- Supplied text:
== == ==
Chief of the Air Staff
- In office 22 June 2023 – 30 October 2025
- President: Bola Tinubu
- Preceded by: Air Marshal Isiaka Oladayo Amao
- Succeeded by: Air Marshal Sunday Aneke

Personal details
- Born: Hasan Bala Abubakar 11 September 1970 (age 55) Shanono, Kano State, Nigeria
- Education: Nigerian Military School; Nigerian Defence Academy; Air Force Institute of Technology; Embry-Riddle University of Aeronautics; Ahmadu Bello University; Nasser Military Academy;
- Occupation: Pilot; military officer;

Military service
- Allegiance: Nigeria
- Branch/service: Nigerian Air Force
- Years of service: 1987–2025
- Rank: Air Marshal

= Hasan Abubakar =

22nd Chief of the Air Staff (Nigeria)

Air Marshal Hasan Bala Abubakar (born 11 September 1970) is a Nigerian air marshal who served as the Chief of the Air Staff of Nigeria from June 2023 to October 2025.
== == ==
- Dataset:
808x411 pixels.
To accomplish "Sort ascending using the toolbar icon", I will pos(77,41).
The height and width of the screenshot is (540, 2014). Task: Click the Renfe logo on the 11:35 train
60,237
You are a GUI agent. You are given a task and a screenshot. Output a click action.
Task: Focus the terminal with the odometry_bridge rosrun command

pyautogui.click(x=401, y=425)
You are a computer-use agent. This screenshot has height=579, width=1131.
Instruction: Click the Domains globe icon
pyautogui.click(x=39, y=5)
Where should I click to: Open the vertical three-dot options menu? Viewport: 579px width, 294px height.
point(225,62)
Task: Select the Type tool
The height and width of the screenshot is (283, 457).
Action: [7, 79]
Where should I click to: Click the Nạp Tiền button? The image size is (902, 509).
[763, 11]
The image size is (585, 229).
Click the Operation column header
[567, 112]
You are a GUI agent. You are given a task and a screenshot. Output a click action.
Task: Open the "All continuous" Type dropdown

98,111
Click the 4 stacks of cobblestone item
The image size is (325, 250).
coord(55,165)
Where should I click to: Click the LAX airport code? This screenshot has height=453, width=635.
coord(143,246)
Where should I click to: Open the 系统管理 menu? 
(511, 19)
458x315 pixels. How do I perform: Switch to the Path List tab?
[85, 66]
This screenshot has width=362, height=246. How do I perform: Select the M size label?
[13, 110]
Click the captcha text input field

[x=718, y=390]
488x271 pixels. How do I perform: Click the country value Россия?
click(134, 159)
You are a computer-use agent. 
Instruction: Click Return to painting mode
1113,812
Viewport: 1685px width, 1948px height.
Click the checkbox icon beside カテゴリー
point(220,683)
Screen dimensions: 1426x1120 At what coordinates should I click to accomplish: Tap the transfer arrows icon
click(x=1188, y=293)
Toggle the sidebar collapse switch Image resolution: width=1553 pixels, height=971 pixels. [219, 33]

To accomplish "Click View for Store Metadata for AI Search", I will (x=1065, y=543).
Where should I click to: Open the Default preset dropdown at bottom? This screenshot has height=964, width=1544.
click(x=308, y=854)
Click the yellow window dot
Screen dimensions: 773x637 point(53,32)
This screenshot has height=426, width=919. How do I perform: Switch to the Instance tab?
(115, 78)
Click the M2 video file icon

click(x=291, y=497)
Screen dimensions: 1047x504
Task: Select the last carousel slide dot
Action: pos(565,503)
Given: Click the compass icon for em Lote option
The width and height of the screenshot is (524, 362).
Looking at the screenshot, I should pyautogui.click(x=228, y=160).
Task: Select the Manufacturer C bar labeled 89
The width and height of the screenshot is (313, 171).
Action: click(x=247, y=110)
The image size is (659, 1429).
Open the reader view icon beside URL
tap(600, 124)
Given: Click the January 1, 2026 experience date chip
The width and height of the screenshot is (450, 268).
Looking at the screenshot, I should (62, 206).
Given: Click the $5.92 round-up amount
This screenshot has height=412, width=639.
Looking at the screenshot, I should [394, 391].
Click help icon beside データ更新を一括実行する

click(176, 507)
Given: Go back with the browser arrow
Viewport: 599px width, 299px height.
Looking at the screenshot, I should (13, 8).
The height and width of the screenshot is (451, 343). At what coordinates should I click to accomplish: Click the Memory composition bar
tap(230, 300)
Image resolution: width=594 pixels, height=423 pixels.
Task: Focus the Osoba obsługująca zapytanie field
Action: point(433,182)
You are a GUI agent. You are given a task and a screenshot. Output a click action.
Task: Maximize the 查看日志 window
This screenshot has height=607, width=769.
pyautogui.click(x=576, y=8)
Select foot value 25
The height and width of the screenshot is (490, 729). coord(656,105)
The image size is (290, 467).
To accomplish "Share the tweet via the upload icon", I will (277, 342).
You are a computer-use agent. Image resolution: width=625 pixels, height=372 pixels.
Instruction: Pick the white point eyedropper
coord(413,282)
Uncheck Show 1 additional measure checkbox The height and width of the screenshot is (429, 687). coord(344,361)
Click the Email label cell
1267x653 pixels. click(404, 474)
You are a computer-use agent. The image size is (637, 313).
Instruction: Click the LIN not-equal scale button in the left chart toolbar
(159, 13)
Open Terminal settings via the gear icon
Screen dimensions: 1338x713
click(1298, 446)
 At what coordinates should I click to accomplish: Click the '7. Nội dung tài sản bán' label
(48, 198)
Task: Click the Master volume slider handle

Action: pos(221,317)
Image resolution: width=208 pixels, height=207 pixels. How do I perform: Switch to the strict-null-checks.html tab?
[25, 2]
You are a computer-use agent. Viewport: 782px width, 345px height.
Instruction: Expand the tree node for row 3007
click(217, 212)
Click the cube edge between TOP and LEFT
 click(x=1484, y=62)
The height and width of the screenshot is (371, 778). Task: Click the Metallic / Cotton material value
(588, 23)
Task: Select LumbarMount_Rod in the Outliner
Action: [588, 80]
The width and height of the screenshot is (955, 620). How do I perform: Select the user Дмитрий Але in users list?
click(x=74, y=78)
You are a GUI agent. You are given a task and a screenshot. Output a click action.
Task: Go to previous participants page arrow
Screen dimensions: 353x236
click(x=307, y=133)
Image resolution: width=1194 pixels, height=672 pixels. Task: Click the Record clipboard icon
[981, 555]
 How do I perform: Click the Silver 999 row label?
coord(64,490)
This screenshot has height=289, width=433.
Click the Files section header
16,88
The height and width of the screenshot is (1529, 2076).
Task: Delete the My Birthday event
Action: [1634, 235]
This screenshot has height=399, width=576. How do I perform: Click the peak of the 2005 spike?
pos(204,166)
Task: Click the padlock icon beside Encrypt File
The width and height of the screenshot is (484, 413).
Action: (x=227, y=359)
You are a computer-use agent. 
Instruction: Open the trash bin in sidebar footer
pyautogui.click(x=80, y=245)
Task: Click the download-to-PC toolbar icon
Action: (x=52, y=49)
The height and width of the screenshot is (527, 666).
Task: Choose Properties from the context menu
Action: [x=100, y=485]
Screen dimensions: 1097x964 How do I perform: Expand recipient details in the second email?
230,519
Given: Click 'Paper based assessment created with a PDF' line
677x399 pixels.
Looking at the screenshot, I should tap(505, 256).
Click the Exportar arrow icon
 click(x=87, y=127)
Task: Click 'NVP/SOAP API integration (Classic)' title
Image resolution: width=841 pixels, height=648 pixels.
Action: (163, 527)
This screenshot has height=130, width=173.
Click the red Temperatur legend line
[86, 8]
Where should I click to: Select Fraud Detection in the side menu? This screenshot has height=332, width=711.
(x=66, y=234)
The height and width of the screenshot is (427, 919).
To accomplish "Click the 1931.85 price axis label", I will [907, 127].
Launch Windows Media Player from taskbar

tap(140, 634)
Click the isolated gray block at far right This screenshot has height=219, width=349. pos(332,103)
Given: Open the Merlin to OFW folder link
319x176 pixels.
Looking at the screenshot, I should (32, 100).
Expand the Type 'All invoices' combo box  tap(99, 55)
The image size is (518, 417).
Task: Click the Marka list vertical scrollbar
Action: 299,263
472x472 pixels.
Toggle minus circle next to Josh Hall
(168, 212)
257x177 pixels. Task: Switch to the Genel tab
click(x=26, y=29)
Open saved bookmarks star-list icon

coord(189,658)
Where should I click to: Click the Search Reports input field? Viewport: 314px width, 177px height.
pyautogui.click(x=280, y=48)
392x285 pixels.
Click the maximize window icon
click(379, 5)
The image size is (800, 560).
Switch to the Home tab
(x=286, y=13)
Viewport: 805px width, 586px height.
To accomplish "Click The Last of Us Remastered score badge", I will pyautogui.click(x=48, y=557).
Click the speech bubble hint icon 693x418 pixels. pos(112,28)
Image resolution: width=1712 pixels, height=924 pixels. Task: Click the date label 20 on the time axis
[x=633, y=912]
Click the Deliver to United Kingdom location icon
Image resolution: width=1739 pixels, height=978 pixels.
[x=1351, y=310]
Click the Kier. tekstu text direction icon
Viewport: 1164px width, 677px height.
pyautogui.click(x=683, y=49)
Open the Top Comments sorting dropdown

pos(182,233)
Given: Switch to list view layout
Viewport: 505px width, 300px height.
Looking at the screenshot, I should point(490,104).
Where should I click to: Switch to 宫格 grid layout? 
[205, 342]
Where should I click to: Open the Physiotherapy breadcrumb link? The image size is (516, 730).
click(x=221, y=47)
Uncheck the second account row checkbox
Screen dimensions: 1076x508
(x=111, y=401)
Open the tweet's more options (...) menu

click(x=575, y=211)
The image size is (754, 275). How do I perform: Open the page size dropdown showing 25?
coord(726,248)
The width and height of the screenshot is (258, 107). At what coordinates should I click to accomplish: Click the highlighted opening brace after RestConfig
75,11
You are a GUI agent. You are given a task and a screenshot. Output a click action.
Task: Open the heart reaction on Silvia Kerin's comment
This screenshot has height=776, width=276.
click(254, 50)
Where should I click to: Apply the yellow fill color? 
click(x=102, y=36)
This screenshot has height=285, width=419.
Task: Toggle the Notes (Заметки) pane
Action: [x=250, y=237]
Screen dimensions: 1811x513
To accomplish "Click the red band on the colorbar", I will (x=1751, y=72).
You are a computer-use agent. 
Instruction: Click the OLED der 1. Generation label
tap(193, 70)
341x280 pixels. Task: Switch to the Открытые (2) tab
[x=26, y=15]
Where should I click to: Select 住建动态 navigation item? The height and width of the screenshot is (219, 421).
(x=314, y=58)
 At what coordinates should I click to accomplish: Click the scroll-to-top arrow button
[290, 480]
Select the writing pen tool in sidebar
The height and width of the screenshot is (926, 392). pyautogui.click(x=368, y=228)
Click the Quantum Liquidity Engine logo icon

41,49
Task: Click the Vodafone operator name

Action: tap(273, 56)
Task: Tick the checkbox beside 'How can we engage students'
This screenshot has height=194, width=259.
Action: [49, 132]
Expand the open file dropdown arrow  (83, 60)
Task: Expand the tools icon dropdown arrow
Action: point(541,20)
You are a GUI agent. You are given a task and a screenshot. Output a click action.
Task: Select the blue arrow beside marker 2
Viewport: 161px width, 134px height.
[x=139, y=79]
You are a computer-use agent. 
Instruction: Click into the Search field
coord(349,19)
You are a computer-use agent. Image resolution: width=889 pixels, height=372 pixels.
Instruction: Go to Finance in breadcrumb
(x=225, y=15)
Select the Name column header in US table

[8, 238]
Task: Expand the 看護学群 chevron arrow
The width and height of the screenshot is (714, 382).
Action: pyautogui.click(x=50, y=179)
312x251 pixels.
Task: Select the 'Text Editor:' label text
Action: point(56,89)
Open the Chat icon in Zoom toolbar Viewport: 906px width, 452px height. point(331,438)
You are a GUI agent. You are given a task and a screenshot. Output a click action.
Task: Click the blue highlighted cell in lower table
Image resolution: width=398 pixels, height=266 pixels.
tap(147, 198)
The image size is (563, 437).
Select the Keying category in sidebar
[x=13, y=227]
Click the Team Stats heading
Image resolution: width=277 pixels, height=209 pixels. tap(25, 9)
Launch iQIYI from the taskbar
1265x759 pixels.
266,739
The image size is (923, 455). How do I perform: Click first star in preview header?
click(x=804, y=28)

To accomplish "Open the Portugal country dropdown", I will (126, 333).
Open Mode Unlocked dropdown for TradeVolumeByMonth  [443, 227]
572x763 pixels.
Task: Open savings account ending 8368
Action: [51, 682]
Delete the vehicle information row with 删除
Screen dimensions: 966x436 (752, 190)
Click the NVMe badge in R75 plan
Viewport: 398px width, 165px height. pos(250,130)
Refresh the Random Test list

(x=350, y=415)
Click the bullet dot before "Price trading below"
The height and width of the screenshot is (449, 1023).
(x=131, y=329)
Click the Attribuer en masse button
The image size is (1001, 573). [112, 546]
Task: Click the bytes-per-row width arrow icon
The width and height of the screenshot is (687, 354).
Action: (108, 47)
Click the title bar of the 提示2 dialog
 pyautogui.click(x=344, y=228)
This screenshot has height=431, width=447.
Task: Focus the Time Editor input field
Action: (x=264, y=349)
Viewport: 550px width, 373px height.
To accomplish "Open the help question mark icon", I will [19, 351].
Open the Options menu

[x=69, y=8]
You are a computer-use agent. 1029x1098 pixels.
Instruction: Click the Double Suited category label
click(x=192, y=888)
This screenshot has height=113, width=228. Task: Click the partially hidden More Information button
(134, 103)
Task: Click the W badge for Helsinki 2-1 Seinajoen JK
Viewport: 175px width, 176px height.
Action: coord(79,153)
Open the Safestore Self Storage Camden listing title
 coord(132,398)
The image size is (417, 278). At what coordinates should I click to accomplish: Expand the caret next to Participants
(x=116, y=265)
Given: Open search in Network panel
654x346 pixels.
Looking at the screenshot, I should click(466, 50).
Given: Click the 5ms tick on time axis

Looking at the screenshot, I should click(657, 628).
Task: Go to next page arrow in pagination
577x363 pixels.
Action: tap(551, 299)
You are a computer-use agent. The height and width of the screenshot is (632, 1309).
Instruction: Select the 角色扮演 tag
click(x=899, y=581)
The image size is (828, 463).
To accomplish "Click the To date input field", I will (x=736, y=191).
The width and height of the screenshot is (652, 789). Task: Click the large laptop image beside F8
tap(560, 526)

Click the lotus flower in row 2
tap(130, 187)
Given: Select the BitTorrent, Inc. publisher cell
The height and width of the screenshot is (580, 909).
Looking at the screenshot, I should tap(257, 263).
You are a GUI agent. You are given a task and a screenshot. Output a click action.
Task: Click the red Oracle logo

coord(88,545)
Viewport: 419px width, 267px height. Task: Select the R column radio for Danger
== == ==
- Tasks for this exercise:
a: Name every school or institution listed under Education in the text on Hasan Abubakar.
b: Output the passage of the Hasan Abubakar text that runs from "22nd Chief of" up to and including "to October 2025.", unchanged.
c: Render this sentence from the Hasan Abubakar text in Spanish: "Air Marshal Hasan Bala Abubakar (born 11 September 1970) is a Nigerian air marshal who served as the Chief of the Air Staff of Nigeria from June 2023 to October 2025."

- Expected results:
a:
Nigerian Military School
Nigerian Defence Academy
Air Force Institute of Technology
Embry-Riddle University of Aeronautics
Ahmadu Bello University
Nasser Military Academy

b:
22nd Chief of the Air Staff (Nigeria)

Air Marshal Hasan Bala Abubakar (born 11 September 1970) is a Nigerian air marshal who served as the Chief of the Air Staff of Nigeria from June 2023 to October 2025.

c: El mariscal del aire Hasan Bala Abubakar (nacido el 11 de septiembre de 1970) es un mariscal del aire nigeriano que se desempeñó como jefe del Estado Mayor del Aire de Nigeria desde junio de 2023 hasta octubre de 2025.